Iran's Supreme Court has ordered a new investigation into the 2003 death of an Iranian-Canadian photojournalist while in custody, a judiciary spokesman said Tuesday, but the family's lawyer has responded to the news with skepticism.
Zahra Kazemi, 54, died in Iranian custody on July, 11, 2003, nearly three weeks after she was arrested for taking photographs outside the country's notorious Evin prison in Tehran during student protests.
Kazemi's family lawyer said the family is "very skeptical" about news of another investigation into the Montreal-based freelance journalist's death.
"Our past experience with the Iranian justice system has left us profoundly disappointed and we really question whether anything fair can come out of that process," said lawyer John Terry.
Lawyers for Kazemi's family had requested an investigation into her death, arguing there were irregularities in the initial investigation and that the death was homicide, not an accident as originally ruled.
A presidential inquiry had found that Kazemi died from a fractured skull resulting from a "physical attack."
But in 2005, an Iranian court investigated the case and ruled she died from a fall after her blood pressure dropped during a hunger strike.
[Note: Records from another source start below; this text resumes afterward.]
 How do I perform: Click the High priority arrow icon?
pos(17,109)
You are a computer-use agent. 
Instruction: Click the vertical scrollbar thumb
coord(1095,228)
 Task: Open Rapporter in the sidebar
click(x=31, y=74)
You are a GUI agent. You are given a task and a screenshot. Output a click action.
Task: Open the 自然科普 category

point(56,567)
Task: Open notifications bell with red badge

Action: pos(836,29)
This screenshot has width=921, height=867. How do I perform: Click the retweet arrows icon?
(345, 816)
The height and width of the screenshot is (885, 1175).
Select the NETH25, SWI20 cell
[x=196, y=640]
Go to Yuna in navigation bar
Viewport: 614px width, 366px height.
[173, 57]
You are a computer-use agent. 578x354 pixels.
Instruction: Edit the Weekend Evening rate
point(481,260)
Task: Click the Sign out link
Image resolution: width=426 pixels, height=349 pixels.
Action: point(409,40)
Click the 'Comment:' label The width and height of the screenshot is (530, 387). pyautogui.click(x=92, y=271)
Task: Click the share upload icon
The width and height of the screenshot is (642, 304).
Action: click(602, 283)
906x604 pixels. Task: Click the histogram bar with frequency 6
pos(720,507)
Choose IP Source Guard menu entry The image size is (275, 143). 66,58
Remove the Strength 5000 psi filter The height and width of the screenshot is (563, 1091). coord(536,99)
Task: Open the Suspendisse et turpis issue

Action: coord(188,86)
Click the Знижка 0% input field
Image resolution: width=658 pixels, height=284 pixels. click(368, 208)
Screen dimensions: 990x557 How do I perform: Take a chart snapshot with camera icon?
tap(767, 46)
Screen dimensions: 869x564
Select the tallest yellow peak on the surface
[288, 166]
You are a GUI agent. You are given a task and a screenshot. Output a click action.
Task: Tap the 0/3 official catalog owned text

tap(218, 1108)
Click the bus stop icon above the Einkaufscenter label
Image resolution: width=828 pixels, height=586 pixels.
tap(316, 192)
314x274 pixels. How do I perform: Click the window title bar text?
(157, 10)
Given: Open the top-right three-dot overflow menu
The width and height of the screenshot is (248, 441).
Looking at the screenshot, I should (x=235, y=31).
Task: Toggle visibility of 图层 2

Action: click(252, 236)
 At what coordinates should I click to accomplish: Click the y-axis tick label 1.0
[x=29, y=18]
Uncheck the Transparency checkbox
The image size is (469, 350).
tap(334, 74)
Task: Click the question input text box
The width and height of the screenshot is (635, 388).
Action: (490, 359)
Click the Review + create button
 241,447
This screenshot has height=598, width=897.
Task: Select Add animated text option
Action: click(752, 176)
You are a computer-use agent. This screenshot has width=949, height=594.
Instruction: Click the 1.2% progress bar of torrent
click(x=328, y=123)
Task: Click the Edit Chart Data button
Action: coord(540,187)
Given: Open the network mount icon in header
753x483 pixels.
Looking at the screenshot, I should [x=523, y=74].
The judges subsequently acquitted the sole accused in the case, an intelligence officer.
"Judges at the Supreme Court have objected to the [Iranian] court investigating the case, saying it was not competent to investigate the case," judiciary spokesperson Ali Reza Jamshidi told reporters Tuesday.
The Canadian government had rejected the 2005 Iranian court decision in part because Iran had not allowed Canadian observers at the otherwise open trial.
Iran has also rejected Ottawa's requests for Kazemi's body to be returned to Canada.